Our sole objective from this meeting was to build trust with Corbyn, but this will not be possible until he and his party brings about a deep cultural change in his supporters’ attitude to Jews.

The CAA baldly state that no one should have been surprised at the failed outcome. They locate the source of the problem with brutal clarity:

Mr Corbyn’s power, from Labour’s National Executive Committee down to the grassroots on social media, is owed to the very places where antisemitism has emerged so strongly. To move against them would be to stand up to his supporters at a time when he is vulnerable. He will not do it.

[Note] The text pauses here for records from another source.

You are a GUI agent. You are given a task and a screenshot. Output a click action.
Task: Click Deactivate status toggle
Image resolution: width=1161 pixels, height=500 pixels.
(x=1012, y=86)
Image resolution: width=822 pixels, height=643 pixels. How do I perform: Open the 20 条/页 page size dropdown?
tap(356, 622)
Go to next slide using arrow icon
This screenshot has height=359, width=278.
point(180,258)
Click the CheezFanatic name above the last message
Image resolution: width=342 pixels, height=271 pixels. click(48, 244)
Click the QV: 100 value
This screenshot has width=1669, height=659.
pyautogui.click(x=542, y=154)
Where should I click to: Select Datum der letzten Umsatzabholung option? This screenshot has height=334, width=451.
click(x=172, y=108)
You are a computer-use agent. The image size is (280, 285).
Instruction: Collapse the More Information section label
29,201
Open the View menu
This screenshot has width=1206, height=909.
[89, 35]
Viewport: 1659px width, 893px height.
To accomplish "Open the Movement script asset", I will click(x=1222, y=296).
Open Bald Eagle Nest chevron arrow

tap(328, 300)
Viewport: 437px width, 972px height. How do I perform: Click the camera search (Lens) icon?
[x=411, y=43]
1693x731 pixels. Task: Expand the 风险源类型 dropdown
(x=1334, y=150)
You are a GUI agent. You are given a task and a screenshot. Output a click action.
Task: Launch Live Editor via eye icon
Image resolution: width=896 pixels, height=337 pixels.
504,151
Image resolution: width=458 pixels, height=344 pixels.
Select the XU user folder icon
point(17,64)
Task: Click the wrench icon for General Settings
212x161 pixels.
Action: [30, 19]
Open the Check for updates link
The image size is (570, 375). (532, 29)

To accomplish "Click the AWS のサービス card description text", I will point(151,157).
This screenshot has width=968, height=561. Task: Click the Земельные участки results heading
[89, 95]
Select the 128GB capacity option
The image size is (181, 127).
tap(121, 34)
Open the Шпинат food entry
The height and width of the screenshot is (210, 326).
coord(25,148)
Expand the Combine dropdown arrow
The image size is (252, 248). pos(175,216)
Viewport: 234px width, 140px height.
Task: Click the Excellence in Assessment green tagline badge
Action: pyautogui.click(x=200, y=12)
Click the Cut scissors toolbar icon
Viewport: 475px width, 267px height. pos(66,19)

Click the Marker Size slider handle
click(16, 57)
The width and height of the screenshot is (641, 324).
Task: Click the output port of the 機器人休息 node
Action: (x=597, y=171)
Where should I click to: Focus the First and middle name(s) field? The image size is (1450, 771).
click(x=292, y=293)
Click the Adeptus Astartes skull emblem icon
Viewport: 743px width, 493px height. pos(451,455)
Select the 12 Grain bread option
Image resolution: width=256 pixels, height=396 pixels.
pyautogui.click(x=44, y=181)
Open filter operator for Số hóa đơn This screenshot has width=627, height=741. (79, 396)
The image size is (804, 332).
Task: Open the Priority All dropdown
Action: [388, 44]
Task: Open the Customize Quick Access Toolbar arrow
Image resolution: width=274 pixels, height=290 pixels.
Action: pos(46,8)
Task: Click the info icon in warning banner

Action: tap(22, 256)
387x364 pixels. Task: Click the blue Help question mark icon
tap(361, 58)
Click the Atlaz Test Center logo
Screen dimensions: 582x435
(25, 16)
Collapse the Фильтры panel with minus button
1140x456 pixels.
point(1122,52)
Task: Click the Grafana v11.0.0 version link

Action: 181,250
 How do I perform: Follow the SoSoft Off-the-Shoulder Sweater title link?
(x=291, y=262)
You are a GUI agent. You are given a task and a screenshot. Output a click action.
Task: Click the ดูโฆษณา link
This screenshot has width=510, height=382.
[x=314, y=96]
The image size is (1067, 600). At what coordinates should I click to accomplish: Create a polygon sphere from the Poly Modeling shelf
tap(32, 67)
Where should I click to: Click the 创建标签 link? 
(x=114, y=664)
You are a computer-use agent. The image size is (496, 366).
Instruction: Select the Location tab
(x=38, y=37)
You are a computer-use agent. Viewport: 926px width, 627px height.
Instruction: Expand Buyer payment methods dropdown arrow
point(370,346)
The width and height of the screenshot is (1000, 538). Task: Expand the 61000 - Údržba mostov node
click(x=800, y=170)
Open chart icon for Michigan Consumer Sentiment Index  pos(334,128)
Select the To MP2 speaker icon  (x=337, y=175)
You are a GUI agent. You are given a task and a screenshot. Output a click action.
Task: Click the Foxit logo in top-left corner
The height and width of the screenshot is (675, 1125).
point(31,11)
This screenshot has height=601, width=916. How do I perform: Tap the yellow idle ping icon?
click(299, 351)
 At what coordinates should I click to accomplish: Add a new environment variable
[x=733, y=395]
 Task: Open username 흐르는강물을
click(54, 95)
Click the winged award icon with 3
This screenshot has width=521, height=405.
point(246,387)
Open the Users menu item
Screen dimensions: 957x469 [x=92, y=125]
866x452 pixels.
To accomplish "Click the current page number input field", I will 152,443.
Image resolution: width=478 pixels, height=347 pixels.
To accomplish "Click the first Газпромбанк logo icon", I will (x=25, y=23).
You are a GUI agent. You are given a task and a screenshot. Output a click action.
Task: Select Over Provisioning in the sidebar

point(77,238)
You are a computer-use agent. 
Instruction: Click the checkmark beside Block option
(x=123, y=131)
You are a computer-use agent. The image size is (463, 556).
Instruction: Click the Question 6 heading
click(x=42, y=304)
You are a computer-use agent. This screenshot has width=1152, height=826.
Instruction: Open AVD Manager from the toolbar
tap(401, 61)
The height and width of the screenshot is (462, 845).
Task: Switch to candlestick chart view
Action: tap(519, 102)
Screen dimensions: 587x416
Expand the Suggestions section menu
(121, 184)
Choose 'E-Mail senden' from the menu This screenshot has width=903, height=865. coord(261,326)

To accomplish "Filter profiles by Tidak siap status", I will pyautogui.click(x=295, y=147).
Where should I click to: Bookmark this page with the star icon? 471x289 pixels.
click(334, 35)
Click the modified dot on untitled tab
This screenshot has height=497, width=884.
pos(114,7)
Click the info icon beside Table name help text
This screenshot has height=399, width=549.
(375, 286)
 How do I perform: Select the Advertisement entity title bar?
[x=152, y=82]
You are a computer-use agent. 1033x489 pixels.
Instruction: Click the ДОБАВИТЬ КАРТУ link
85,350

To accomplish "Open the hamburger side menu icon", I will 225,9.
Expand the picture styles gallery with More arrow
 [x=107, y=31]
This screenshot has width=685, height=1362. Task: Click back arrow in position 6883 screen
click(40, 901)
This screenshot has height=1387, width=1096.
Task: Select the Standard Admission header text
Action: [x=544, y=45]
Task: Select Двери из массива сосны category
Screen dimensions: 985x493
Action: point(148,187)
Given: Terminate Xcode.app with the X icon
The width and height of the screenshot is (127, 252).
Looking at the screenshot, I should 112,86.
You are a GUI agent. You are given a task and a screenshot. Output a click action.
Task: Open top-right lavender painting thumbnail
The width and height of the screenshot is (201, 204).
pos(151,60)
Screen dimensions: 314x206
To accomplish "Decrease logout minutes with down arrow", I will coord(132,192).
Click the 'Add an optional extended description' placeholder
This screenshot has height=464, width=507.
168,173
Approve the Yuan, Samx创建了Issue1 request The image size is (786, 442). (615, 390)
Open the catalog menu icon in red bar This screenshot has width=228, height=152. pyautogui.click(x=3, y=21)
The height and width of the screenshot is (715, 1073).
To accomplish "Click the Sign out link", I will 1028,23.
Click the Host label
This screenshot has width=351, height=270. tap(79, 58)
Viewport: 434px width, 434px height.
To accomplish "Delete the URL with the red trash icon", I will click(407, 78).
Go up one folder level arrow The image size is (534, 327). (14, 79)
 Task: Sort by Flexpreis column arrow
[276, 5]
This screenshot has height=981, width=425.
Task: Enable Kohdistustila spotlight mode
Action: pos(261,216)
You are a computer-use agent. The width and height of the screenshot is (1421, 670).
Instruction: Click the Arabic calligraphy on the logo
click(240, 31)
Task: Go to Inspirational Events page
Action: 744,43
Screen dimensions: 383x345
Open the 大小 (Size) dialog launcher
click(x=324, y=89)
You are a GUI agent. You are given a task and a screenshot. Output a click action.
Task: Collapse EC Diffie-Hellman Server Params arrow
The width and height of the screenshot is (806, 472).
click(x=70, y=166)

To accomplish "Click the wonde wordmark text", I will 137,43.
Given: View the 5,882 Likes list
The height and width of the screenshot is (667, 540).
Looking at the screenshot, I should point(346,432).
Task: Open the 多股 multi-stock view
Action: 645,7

… even on the day of the meeting, he was sending mixed messages, with a carefully-crafted comment article in the Evening Standard simultaneously apologising for antisemitism whilst extolling the virtues of anti-Zionism, whilst in off-the-cuff comments he made clear to journalists that he sees no particular problem in the Labour Party. Now, unsurprisingly, the meeting has ended with nothing to show, and all that has happened is that Mr Corbyn has bought more time.

Mr Corbyn will not act. So we must all act by demanding that the Labour Party holds Mr Corbyn to account, and if it does not, we must hold the Labour Party to account. Campaign Against Antisemitism’s disciplinary complaint is the first step.

In the meantime, the Jewish community should afford the Labour Party no further meetings.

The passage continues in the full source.